In the tanker competition, which Northrop Grumman initially won using an A330 airframe, Mobile was the site selected to build the tanker aircraft in the United States.
But the A330 tanker, which many of us consider to be the best in the world, and that would include the many countries which have selected, was not chosen and the Department of Defense is still waiting for its first new Boeing tanker, while the Aussies have five new Airbus Military tankers, just to mention in passing.
But the EADS leadership certainly did not forget Mobile and the continuing dialogue between Airbus and EADS and Mobile has continued and led to the decision to create a final assembly facility in Mobile.
This plant will be part of a growing aerospace corridor in the South and in the Gulf Coast, which of course, Boeing in spite of its attacks on the proposed Mobile facility for tankers, is contributing to in a major way. Boeing was already the largest aerospace provider in Alabama and has added South Carolina, and its role in the 787 to it Southern strategy.
Even though the Dreamliner is a global plane, apparently it is American enough for a non-defense program.
Our guide to Mobile and the complexities of Alabama politics and the evolving EADS and Airbus relationship with the state, has been George Talbot, the well-known political correspondent for the Mobile Register.
Naturally, Talbot attended the ceremony and had a wide-ranging interview with EADS CEO Tom Enders.
We will publish soon Talbot’s extended interview and have included in this piece what he has published to date from the interview.

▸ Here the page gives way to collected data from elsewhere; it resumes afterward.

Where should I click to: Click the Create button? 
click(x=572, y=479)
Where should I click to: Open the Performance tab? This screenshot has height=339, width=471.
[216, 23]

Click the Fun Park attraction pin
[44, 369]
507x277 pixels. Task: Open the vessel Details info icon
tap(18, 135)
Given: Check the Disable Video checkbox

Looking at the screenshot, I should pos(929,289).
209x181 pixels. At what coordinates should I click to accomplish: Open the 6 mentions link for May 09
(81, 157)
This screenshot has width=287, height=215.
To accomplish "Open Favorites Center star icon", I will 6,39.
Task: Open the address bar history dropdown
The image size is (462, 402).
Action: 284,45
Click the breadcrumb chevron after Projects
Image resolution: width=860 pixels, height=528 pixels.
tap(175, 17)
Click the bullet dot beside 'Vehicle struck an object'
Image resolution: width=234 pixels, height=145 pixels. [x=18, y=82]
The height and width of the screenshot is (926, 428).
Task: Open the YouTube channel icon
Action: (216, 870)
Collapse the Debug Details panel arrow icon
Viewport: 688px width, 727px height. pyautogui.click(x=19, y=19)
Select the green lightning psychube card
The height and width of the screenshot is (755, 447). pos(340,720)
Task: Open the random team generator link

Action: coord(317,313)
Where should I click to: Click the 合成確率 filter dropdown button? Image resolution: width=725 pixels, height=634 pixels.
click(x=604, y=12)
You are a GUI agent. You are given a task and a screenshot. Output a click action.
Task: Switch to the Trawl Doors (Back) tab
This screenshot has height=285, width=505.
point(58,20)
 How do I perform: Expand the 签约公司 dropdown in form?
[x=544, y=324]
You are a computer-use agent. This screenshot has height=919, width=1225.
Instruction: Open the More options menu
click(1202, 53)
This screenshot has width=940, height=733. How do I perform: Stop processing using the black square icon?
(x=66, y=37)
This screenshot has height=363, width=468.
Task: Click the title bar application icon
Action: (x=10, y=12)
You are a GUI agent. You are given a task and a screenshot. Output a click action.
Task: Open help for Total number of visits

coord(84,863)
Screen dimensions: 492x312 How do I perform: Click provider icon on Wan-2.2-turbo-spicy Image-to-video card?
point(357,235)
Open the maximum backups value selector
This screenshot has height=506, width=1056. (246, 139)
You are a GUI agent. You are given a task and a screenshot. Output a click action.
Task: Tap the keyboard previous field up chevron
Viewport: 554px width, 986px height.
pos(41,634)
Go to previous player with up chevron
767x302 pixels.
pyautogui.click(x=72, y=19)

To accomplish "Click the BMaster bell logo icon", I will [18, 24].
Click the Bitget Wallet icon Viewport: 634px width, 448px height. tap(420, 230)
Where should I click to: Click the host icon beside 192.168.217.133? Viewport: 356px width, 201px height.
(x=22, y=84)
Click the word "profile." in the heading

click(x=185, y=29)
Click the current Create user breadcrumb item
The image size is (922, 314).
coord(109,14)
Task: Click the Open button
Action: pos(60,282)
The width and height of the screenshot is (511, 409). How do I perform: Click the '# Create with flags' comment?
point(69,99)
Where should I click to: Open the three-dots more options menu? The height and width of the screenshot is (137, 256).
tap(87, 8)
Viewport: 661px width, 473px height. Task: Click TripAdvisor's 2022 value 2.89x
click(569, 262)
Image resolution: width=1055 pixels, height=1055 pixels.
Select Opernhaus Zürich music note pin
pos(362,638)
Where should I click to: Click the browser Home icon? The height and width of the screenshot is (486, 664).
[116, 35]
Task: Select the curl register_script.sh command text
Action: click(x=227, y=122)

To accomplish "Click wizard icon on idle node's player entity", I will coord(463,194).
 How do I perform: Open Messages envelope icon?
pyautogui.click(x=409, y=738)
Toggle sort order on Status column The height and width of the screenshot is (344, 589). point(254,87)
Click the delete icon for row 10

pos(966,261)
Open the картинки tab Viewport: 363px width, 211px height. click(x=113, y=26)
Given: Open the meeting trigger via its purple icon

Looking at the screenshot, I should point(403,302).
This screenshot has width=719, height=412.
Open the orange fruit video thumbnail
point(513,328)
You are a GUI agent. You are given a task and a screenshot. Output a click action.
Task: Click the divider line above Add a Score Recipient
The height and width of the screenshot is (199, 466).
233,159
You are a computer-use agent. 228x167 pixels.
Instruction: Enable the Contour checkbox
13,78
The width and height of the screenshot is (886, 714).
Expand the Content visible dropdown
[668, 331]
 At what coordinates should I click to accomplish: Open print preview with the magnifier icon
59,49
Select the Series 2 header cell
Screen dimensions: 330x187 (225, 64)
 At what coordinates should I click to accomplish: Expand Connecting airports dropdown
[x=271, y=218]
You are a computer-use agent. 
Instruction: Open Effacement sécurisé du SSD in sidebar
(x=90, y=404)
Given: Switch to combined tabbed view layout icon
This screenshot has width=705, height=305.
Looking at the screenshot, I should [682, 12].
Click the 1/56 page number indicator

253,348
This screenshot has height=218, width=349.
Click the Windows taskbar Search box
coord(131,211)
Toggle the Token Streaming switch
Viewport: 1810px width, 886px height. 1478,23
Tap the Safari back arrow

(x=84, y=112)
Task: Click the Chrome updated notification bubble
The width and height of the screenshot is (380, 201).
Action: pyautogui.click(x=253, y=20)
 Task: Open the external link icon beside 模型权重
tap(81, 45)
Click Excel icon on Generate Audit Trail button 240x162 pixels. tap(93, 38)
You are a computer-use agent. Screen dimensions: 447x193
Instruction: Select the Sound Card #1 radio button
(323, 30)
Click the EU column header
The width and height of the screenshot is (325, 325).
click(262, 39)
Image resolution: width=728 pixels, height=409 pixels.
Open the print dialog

Earlier, Talbot provided an overview on the expectations in Alabama about the latest development and we had a chance to continue the discussion during a recent phone interview.
SLD: When we spoke earlier, you mentioned the possibility that some of the funding from the Alabama side for the facility would come from the Restore Act, which is the compensation for the BP, oil spill. Is that going to be the case?
Talbot: That is one of the options on the table. But the main contribution of the state will be to develop infrastructure, roads and waterways as part of the support package for the new facility. And such support is clearly not just directed to support the Airbus facility but the growth of aerospace capability in the region.
SLD: What kind of aspirations do you see in the region and kind of other goals beyond just putting this final assembly facility up?
Talbot: Because of the economic downturn and difficulties, there is much enthusiasm in Mobile. It is like Mobile won the lottery. But folks will have to take a deep breath and be calm. This will take time. It is a down payment on the future, but the future has not yet arrived.
Folks tend to overestimate what it do in the short term and underestimate what can be accomplished in the long term.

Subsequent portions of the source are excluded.